Der Freigesprochene, der durch verwerfliches oder leichtfertiges Verhalten begründeten Anlass zum Strafverfahren gab, hat gegenüber dem Staat keinen Anspruch auf Schadenersatz und Genugtuung


§ 65 Abs. 2 StPO


1. Die Anklagekammer verweigerte dem Beschwerdeführer, der vom Vorwurf der ungetreuen Geschäftsführung und verschiedener Urkundendelikte freigesprochen worden war, die Zusprache einer Entschädigung und Genugtuung. Dagegen erhob er Beschwerde. Er leide gesundheitlich an den Folgen der Strafuntersuchung; der Erwerbsausfall bis zu seiner Pensionierung sei erheblich.
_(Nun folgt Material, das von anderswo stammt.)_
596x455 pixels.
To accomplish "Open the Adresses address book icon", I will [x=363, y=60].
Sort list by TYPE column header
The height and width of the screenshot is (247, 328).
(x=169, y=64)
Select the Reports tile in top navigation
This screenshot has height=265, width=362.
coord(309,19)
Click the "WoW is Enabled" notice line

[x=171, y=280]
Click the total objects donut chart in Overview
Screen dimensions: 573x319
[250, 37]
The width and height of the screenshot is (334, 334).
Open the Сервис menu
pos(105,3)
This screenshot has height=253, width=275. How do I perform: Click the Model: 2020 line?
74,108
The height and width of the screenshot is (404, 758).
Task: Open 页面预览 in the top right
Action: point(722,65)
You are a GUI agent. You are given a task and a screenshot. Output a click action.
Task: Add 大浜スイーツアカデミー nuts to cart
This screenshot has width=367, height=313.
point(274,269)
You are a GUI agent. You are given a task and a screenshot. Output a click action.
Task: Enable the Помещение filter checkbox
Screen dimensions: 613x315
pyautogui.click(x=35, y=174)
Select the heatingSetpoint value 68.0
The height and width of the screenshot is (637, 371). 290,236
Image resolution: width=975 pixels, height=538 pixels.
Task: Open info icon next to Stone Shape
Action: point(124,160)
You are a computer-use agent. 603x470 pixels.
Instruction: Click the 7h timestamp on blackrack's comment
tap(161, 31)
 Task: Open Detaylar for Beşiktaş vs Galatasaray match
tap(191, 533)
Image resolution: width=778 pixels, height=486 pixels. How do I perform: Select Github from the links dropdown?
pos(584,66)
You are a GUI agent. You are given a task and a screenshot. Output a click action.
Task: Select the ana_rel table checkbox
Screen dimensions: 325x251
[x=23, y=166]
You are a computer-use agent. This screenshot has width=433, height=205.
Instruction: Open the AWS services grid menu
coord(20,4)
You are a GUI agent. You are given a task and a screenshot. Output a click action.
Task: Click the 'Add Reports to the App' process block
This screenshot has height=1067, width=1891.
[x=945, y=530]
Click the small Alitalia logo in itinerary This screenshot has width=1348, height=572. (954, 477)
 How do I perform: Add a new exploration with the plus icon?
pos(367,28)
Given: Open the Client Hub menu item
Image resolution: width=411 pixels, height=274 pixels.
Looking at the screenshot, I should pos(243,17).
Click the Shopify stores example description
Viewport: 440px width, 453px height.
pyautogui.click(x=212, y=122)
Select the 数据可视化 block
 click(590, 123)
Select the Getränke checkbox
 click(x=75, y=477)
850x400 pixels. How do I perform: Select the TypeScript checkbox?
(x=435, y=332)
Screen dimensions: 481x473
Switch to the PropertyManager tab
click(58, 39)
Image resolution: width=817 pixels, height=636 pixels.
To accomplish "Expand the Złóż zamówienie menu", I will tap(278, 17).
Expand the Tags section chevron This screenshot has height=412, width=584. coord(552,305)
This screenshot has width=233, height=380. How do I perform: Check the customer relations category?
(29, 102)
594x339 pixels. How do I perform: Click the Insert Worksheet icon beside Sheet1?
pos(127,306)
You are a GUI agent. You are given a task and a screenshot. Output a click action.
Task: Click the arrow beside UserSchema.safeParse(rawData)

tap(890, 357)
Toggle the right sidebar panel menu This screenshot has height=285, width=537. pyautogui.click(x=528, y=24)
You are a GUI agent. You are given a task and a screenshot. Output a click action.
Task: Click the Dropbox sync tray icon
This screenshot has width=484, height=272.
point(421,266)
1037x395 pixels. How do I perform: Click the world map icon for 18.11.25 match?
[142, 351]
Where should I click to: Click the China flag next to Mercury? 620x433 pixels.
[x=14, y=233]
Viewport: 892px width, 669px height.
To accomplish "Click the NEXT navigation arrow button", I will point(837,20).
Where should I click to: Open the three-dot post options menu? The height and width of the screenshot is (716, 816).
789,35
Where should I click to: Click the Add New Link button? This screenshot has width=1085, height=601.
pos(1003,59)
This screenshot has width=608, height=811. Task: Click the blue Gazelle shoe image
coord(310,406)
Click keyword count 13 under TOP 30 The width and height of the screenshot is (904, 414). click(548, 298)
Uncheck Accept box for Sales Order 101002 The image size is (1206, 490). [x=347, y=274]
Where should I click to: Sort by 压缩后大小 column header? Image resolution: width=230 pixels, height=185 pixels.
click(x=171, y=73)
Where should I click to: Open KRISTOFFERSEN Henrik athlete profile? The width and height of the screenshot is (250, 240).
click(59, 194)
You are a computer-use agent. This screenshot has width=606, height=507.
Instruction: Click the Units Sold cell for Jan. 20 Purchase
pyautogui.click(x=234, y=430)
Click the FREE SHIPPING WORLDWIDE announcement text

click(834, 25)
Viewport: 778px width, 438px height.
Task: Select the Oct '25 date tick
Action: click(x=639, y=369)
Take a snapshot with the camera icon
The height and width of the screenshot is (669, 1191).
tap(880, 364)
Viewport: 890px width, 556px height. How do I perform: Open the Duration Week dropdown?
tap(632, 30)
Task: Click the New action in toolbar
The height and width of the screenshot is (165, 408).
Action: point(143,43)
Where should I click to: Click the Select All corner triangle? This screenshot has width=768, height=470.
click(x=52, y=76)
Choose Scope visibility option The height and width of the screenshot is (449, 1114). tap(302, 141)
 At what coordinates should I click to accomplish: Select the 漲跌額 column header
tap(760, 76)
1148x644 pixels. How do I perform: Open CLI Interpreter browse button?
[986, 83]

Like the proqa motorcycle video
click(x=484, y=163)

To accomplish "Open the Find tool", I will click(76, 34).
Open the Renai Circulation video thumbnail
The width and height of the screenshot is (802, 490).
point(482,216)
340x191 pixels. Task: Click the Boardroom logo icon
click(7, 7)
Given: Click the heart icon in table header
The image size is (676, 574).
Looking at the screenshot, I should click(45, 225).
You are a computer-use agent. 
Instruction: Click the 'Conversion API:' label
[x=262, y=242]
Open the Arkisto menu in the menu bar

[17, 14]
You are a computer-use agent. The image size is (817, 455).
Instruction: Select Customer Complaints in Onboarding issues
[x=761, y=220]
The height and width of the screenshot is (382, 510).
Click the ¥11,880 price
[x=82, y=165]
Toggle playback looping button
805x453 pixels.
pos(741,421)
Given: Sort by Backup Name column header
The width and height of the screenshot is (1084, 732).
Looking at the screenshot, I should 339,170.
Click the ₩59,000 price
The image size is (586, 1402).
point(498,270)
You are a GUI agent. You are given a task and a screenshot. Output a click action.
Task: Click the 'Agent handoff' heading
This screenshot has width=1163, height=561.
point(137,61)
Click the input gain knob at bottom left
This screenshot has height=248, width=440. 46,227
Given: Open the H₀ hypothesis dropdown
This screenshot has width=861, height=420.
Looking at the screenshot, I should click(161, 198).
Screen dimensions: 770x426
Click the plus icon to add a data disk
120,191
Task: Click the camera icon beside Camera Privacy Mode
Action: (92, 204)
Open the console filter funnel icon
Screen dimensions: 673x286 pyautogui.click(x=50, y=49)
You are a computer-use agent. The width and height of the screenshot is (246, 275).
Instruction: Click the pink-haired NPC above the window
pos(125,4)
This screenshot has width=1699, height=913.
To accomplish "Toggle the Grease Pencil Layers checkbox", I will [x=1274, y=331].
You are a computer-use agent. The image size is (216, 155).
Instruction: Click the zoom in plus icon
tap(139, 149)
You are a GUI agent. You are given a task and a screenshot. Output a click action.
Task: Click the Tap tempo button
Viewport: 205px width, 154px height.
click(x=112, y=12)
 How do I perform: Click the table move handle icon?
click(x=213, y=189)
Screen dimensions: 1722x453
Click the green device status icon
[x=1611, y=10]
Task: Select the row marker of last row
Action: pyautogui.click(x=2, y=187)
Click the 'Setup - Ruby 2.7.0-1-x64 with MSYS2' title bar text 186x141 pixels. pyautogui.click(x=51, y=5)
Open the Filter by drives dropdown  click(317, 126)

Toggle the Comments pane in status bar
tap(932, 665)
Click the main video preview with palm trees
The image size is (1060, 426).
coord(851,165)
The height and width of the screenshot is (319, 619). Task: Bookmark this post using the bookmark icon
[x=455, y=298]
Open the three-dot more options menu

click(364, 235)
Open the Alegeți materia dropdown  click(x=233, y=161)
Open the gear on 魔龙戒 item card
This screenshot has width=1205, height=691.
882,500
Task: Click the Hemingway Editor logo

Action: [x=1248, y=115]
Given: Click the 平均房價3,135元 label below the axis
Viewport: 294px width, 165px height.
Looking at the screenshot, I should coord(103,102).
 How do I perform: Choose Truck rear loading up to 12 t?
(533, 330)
2. a) Die Vorinstanz führte aus, die neuere Rechtsprechung tendiere dazu, in Analogie zur Kostenauflage bei Freispruch, Aufhebung oder Einstellung des Verfahrens (§ 58 Abs. 1 StPO) die Schadenersatzpflicht des Staats immer dann anzunehmen, wenn der Angeschuldigte nicht durch ein unter rechtlichen Gesichtspunkten vorwerfbares Verhalten die Einleitung des Strafverfahrens veranlasst oder dessen Durchführung erschwert habe (Oberholzer, Grundzüge des Strafprozessrechts, Bern 1994, S. 592 mit Hinweis auf BGE 116 Ia 168, 112 Ib 456). Daraus folgert der Beschwerdeführer unter Berufung auf Schmid (Strafprozessrecht, 3.A., N 1218), wo trotz Freispruchs keine begründete Kostenauflage erfolgt sei, bleibe für eine grundsätzliche Abweisung von Entschädigungsbegehren nach § 65 StPO kaum noch Raum.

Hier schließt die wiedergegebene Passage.